The UTMB medical branch has been a main hub for Jefferson County’s indigent patients needing care in the past. Since Ike shut down normal operations, the county has been left struggling with how to best provide medical care for these patients.
Last fiscal year, which ended on Sept. 30, 2008, the county spent $2.8 million for indigent health care. Of that, about 1.2 million, or 43 percent, was spent at UTMB in Galveston.
The amount funds a variety of medical expenditures, including those incurred for hospital stays, emergency room visits and clinical treatments such as chemotherapy.
Those receiving indigent medical care must meet low income guidelines, and not have access to other health insurance, Swain said.
Though 200 beds at the University of Texas Medical Branch’s John Sealy Hospital were made available Monday, the expanded facilities did little to alleviate Jefferson County concerns for its indigent patients.

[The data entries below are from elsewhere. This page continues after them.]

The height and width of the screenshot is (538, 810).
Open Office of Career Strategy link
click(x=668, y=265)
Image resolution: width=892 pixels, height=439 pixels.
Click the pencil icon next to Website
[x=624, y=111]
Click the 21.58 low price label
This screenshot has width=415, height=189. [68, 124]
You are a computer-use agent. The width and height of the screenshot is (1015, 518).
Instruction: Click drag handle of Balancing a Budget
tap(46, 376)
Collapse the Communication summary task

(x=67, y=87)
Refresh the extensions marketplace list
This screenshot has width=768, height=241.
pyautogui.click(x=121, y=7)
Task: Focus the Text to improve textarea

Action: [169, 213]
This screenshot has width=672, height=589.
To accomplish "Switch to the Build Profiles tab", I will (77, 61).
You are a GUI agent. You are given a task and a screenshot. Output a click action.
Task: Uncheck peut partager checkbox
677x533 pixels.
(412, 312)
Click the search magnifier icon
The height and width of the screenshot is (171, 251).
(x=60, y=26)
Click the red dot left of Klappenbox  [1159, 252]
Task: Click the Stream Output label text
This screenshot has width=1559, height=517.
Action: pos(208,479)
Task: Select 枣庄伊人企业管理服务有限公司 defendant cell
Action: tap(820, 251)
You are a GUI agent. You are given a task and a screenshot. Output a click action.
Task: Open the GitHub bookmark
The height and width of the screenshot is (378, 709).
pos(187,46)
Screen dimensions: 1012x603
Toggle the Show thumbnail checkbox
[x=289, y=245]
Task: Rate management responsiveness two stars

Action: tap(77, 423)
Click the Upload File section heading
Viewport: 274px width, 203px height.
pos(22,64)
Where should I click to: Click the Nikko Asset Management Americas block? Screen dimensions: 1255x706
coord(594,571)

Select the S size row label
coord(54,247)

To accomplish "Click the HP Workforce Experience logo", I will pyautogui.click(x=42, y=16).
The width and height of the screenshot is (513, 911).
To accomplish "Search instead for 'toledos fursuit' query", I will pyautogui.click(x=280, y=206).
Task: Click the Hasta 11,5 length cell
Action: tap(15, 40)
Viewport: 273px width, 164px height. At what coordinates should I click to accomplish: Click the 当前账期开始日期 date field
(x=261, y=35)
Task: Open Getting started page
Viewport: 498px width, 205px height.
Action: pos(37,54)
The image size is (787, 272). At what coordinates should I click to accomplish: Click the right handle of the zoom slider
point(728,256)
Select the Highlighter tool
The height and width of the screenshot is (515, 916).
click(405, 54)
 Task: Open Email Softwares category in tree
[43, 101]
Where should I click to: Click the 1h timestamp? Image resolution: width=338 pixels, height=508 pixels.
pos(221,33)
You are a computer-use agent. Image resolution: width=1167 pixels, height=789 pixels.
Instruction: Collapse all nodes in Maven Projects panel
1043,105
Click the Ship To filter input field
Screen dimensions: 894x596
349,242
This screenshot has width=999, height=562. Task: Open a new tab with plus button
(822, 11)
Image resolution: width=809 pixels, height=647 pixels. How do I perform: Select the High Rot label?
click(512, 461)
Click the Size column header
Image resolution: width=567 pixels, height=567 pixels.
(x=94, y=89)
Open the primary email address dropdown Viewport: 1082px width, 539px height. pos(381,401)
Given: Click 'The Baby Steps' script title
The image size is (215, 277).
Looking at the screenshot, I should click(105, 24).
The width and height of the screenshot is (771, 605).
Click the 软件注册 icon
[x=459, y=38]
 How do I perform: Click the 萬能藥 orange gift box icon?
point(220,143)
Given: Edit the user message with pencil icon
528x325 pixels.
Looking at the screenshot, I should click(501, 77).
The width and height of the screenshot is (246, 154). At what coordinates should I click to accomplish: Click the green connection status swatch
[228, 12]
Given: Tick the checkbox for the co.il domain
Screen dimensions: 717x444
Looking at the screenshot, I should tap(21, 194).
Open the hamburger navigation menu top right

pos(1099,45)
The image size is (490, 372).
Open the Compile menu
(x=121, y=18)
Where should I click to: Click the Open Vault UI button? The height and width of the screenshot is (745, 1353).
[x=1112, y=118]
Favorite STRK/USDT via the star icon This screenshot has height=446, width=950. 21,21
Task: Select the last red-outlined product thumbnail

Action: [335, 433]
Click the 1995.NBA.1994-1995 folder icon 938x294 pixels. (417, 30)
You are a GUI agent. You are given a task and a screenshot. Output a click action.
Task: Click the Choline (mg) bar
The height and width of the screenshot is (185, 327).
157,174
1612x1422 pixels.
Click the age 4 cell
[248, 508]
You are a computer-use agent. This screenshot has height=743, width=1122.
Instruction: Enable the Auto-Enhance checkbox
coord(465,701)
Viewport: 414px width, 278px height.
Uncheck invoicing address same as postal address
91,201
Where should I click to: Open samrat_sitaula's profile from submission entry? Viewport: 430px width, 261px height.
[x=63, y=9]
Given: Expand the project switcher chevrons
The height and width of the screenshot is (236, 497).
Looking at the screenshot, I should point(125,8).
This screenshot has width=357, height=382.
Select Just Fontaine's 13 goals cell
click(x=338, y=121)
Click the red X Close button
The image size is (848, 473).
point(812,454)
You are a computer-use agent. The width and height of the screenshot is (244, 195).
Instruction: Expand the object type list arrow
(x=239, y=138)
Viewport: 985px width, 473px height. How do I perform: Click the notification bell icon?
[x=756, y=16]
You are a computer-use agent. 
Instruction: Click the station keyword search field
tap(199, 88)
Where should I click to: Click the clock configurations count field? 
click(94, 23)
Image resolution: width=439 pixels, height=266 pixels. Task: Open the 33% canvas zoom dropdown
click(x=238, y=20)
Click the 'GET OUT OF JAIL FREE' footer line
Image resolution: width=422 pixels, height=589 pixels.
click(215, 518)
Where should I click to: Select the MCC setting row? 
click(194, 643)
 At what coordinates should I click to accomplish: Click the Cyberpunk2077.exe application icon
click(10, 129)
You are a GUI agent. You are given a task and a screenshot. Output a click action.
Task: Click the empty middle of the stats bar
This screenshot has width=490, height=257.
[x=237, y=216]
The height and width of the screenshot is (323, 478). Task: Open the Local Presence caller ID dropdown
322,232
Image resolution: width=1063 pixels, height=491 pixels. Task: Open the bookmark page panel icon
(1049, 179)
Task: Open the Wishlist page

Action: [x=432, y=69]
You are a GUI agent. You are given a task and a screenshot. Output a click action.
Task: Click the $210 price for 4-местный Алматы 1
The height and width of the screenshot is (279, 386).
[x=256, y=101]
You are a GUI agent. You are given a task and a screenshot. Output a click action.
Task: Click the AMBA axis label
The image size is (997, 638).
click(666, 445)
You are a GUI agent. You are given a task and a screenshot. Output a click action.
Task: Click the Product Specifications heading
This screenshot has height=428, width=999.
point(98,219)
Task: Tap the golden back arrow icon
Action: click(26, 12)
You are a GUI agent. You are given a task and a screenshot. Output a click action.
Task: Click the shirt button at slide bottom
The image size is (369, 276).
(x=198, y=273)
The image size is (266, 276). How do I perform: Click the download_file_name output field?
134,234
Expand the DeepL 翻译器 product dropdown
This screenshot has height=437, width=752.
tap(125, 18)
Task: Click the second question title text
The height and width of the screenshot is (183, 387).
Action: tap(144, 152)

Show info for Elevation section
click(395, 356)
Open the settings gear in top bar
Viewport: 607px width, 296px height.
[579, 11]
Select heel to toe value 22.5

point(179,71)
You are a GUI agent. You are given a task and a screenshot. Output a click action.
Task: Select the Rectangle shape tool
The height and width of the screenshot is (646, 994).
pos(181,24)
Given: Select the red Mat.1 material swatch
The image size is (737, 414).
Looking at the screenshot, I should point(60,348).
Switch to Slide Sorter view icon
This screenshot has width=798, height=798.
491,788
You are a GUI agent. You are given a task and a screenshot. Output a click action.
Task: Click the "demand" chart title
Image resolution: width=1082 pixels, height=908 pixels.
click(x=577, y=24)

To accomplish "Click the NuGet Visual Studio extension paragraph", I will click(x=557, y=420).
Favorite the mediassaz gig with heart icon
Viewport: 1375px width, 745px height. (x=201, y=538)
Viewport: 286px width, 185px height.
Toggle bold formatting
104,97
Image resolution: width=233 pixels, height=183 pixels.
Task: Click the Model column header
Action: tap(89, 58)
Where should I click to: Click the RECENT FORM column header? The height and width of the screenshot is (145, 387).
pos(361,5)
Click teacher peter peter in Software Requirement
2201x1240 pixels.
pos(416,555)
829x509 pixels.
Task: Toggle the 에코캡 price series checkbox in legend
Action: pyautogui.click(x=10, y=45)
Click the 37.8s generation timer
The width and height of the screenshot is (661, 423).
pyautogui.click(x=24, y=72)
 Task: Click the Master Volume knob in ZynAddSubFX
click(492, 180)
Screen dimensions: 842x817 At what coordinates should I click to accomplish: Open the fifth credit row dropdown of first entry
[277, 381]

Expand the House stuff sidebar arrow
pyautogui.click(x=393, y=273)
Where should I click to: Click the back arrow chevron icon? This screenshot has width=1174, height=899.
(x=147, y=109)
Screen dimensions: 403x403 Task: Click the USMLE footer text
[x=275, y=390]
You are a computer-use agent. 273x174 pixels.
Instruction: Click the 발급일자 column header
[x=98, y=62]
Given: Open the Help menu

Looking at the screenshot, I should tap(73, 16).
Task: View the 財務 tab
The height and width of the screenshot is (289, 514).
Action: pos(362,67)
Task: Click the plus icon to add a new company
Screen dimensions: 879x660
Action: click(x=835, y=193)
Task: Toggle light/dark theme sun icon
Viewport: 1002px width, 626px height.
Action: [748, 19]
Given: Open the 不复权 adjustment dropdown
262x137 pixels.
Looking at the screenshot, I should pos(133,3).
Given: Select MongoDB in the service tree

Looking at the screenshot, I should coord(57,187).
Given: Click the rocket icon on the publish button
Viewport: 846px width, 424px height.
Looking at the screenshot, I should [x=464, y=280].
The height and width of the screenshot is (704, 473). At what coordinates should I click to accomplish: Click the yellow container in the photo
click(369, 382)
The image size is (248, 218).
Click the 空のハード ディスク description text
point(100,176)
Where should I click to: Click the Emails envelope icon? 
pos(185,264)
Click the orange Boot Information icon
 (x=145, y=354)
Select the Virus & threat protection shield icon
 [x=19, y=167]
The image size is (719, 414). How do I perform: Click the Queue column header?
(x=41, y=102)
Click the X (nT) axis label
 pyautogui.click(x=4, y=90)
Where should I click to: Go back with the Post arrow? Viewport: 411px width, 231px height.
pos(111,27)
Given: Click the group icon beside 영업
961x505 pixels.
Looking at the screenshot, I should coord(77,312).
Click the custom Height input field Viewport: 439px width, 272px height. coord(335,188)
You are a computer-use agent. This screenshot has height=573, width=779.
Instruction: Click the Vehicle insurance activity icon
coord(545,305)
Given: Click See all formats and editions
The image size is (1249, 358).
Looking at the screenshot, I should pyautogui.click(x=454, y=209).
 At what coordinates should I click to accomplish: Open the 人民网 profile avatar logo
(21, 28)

The charity hospital, known for taking and treating indigent patients, is also not ready to begin accepting indigent patients at its pre-Ike levels.
“We will be taking indigent patients as they come in but that’s one of those issues, because of the limited number of beds, that we’re still working on. We’re just not able to take in indigent patients at the volumes we did pre-Ike right now.”
Even so, in Galveston, where Hurricane Ike destroyed much of the city, UTMB recovery efforts are moving forward. Almost 160 patients have come in seeking care from the hospital’s many services.
“We’re happy,” John Koloen, senior media relations specialist said Wednesday during a telephone interview. “It means we’re open for business and we can treat people. We’re able to handle individuals seeking in-patient and out-patient care, and we’re continuing to run our birthing center. It’s a very good thing for the island, psychologically, as well as for health care standards.”
Other services becoming available Monday are the hospital’s pediatrics unit, acute care for the elderly, the surgical unit, transplant services, critical care, cardiac catheterization, hemodialysis, the burn-intensive care unit, the general research center, Texas transplant center and the pharmacy.
Despite these services, the hospital’s emergency room services are still operating on a minimum scale.
“We’re still basically in the recovery mode,” Koloen said. “Even though we’ve opened up these aspects of the hospital, right now we aren’t prepared to handle an influx of patients in the ER. We’ll either treat and release, or, in many cases, treat and transfer them to another facility if we are not able to deal with what they have.”
Koloen said the hospital evaluates its ER capabilities on a weekly basis, however, those capabilities are still not up to where they were pre-Hurricane Ike.
“What we brought back are the things that we’re able to open up the quickest,” Koloen said.